Aller vers une démocratie territoriale

Publié le 24 avril 2026 à 11:18

Compte rendu de la conférence | Paris - le 24/04/2026

1/ R&PS dénonce le vacarme jacobin qui déferle dans le débat public en France, et qui travestit ce qui est la réalité de l’opinion française.

Ainsi, le sondage effectué en juillet 2025 par l’IFOP a démontré :

  • 77% des français sont en faveur de la reconnaissance officielle des langues régionales
  • 71% des français sont d’accord pour renforcer le pouvoir des régions
  • 73% sont pour que les régions aient la possibilité d’adopter des lois qui tiennent compte des réalités locales

Concernant l’Alsace, 55% des français (et 80% des alsaciens) sont favorables à la sortie de l’Alsace du Grand Est. Pour le Pays Basque, un français sur deux approuve la création d’une région à statut spécifique (62% des Basques), et 51% des français approuvent le projet d’autonomie de la Corse (76% des Corses).

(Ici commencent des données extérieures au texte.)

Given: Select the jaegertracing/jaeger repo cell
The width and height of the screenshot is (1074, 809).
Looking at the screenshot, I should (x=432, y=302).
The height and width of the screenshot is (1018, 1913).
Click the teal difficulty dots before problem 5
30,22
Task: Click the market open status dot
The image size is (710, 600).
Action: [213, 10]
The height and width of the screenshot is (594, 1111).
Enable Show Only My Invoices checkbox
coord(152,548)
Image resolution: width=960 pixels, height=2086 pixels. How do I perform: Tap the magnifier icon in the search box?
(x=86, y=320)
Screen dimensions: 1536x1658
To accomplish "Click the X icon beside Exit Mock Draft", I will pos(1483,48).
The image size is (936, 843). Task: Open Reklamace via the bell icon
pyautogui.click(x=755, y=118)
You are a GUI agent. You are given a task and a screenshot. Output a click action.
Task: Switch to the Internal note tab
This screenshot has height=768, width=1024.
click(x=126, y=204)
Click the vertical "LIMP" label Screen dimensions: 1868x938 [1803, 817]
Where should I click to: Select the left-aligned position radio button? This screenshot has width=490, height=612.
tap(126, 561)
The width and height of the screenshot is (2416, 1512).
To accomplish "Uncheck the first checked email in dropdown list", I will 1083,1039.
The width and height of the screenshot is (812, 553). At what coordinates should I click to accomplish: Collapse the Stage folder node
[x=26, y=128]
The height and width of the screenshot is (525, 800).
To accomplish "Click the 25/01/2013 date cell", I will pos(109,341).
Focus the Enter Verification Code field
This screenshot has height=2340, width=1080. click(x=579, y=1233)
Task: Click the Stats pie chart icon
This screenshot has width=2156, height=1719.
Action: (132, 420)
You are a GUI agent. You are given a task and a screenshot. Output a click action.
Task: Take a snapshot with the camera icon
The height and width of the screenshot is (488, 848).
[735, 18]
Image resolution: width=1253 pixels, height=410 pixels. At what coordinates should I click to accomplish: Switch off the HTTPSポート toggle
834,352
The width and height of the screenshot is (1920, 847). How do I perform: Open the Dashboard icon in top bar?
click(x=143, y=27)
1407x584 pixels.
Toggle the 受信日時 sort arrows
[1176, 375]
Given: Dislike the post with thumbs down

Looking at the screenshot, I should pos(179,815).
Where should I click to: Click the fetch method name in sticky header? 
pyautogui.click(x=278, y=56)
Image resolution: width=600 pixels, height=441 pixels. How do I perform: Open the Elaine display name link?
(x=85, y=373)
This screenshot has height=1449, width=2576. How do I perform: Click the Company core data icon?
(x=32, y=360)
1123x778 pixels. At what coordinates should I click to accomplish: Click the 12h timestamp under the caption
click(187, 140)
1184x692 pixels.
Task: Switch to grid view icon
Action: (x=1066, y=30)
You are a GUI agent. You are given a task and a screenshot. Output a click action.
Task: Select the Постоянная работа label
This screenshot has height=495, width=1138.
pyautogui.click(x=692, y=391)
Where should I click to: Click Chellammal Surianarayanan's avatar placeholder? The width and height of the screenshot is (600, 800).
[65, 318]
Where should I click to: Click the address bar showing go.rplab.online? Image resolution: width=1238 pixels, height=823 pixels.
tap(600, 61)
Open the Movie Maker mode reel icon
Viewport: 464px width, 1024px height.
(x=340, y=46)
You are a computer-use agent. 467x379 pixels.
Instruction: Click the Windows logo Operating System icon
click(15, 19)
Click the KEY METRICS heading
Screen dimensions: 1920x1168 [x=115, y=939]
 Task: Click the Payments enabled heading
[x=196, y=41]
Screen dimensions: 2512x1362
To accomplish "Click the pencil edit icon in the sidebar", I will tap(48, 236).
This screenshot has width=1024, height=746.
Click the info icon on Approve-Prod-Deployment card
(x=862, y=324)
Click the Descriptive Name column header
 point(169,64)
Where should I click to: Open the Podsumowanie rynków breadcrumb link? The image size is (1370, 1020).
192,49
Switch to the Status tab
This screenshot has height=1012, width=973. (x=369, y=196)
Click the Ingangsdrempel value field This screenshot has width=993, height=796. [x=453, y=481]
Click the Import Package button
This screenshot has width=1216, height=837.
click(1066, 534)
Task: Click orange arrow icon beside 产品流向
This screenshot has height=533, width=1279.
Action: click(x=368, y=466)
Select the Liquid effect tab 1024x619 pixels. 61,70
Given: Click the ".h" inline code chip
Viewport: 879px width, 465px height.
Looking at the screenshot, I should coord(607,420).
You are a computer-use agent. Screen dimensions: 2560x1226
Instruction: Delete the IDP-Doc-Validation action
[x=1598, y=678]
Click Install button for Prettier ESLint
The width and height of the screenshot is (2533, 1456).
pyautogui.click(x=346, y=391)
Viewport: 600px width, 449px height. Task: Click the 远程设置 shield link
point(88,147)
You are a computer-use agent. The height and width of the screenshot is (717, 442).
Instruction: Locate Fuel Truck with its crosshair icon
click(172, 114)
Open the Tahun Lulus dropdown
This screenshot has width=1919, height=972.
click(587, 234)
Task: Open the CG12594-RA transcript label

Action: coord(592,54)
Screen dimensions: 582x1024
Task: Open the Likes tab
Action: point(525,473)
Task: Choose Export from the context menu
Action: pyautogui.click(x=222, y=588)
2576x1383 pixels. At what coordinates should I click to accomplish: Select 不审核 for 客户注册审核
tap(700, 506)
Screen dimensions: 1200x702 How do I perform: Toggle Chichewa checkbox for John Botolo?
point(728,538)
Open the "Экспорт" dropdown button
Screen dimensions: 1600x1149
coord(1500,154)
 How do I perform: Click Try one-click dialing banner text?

R&PS estime donc que le consensus démocratique est largement réuni en France pour ces réformes auxquelles les populations concernées sont très majoritairement attachées.

Elle appelle les élus députés et sénateurs à suivre l’opinion française qui, toutes tendances politiques confondues, est favorable aux évolutions engagées.

2/ A propos de l’Alsace, un pas positif a été accompli par l’Assemblée nationale qui a voté en faveur de la proposition de loi demandant la sortie de l’Alsace du Grand Est.

Cette méga-région avait été créée de toutes pièces, en violation de la Charte Européenne de l’autonomie locale. La proposition de loi votée à l’Assemblée doit aller jusqu’à son terme pour répondre à l’attente ultra-majoritaire des alsaciens.

La région Alsace a existé préalablement à la région Grand Est pendant presque un demi-siècle au sein de la République française, jusqu’à 2015. Qui peut réellement penser que son rétablissement menacerait la République française désormais ?

3/ A propos de la Corse, le projet d’autonomie a fait l’objet d’un engagement officiel de l’Etat, à travers un discours du chef de l’Etat, Emmanuel Macron, en septembre 2023 à Aiacciu, et à travers la signature des « accords de Beauvau » qui proposent une modification constitutionnelle pour que la Corse puisse accéder à une autonomie comparable à celle dont bénéficient les autres îles, notamment en Méditerranée.

C’est un projet de loi constitutionnelle déposé par le gouvernement. Il viendra devant le Parlement début juin, dans quelques semaines à peine. L’Assemblée Nationale puis le Sénat en débattront. R&PS appelle les parlementaires à respecter la volonté des Corses. Et à ne surtout pas être sensibles aux fantasmes des ultra-jacobins emmenés par l’ex-ministre Jean Michel Blanquer. Depuis de longues décennies la « question corse » appelle à une solution politique. L’Etat a donné sa parole ; il doit s’y tenir.

4/ Le Pays Basque est un territoire fort de son identité. Depuis toujours les Basques dénoncent l’absence de cadre institutionnel démocratique pour leur territoire qui est inclus dans un département dont la Préfecture est à Pau, et dans la Région Aquitaine dont la capitale est à Bordeaux.

Les 158 communes du Pays Basque ont manifesté la volonté de sortir de ce statu quo en créant une Communauté d’Agglomération unique grâce à laquelle les réalités du Pays Basque sont enfin représentées. Mais ce cadre est insuffisant. Il doit évoluer vers une région à statut spécifique comme le permet la Constitution.

La récente élection à la tête de cette communauté d’agglomération d’un élu abertzale, Alain Iriart, est un signal fort de cette demande. Elle doit être enfin entendue.

Dans les semaines qui viennent les parlementaires devront choisir : le retour aux fantasmes jacobins d’une France du passé, ou avancer, avec les populations concernées, et avec le soutien de l’ensemble des français, vers une véritable démocratie territoriale.